La Cultural aún debe 117.000 euros a Abelleira, que está a punto de perder la prestación por desempleo
DEPORTES
La Cultural Leonesa todavía adeuda 117.000 euros al pontevedrés Milo Abelleira, ex entrenador del club de Segunda División B, a pesar de que la Justicia dio la razón al técnico, que vive una situación atípica hasta el punto de estar agotando su prestación por desempleo. En el fútbol las alegrías suelen durar bien poco. El pontevedrés se hizo cargo de la Cultural Leonesa en febrero del 2007, y el club atraviesa ahora una grave crisis económica. Abelleira llegó al club leonés después de que el también gallego Antonio Gómez fuese destituido por la directiva y su sustituto, el catalán Rubio renunciase alegando que con aquella plantilla no iba a poder tener éxito. A partir de ahí, Milo completó una temporada en la que cumplió todos los objetivos y la Cultural Leonesa le ofreció la renovación de su contrato por dos temporadas más. La operación, como al parecer es habitual en el club leonés, la lleva a cabo el mánager Dionisio Elías, quien le concede a Milo Abelleira toda la potestad para fichar a los entrenadores de los distintos equipos y también para la contratación de los jugadores que estén al alcance del club. Es decir, Abelleira hacía las veces de director deportivo, pero la Cultural Leonesa lo destituyó. Tras el cese, la Cultural no accede a abonarle las cantidades fijadas en el contrato y Milo Abelleira opta por demandar al club. La falta de acuerdo lleva al técnico gallego a recurrir a los tribunales al entender que el despido es improcedente.
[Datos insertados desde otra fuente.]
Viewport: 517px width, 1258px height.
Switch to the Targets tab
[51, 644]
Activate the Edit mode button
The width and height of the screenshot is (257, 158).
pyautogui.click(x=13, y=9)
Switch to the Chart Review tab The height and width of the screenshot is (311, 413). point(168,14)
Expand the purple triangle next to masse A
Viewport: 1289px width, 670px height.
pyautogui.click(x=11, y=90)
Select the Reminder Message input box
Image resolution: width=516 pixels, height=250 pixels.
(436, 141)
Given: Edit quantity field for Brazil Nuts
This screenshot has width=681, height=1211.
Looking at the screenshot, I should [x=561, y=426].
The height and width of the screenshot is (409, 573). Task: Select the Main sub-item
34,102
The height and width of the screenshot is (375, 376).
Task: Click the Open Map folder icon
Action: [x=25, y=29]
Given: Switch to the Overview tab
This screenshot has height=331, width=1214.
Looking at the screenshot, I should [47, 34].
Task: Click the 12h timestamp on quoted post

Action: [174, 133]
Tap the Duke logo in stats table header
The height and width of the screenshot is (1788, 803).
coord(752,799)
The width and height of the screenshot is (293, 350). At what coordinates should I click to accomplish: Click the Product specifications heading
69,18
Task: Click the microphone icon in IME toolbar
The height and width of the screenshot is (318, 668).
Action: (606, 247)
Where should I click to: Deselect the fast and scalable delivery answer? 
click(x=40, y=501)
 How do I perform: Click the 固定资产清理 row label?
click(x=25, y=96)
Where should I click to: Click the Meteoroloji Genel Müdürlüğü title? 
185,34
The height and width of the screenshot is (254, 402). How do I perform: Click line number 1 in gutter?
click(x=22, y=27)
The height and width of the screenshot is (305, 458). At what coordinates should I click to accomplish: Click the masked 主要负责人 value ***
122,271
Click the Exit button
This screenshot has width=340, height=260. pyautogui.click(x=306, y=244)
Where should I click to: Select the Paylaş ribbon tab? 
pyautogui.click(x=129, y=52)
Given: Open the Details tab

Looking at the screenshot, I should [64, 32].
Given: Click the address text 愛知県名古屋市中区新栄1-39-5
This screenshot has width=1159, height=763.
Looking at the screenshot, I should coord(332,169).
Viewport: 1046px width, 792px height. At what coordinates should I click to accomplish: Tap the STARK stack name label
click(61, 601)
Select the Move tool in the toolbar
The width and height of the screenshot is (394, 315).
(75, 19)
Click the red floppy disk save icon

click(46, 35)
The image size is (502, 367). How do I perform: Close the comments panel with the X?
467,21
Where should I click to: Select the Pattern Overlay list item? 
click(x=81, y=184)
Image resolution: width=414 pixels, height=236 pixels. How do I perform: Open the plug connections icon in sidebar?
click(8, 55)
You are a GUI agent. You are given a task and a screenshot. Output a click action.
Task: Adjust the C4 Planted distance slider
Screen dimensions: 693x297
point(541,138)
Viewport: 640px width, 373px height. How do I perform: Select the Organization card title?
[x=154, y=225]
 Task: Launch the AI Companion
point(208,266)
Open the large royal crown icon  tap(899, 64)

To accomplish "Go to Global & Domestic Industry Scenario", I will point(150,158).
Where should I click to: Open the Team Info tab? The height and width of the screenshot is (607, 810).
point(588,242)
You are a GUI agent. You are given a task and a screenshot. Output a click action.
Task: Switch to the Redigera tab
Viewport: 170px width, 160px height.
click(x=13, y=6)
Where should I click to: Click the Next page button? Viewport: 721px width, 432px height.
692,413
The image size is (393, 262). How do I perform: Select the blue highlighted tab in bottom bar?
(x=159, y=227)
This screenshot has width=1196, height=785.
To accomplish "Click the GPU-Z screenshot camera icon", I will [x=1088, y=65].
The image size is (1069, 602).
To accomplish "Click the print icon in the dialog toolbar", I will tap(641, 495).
A la demanda, por importe de 100.000 euros, se le une otra a través del Colegio de Entrenadores de la federación española por importe de 47.000 euros más, de los que solo recibe 17.000. La norma impide a un entrenador ejercer en su nuevo club mientras el finiquito con el anterior no esté resuelto. A pesar de que la Cultural no satisfizo las demandas de Abelleira, el equipo leonés ficha a otro técnico, con el visto bueno del presidente de la federación de Castilla y León, Marcelino Maté, que también dirige la Comisión de Segunda División B, organismo que da el visto bueno a las fichas de los entrenadores. Sin embargo, un árbitro vigués acude al Reino de León e impide la presencia del técnico local en el banquillo, a pesar de las iras de Marcelino Maté, que después reconoce haber sido mal informado de la situación del entrenador pontevedrés. Abelleira, al que le queda un mes de paro, teme que, ante la falta de liquidez del club, que además tiene sus cuentas embargadas, se quede sin la prestación económica.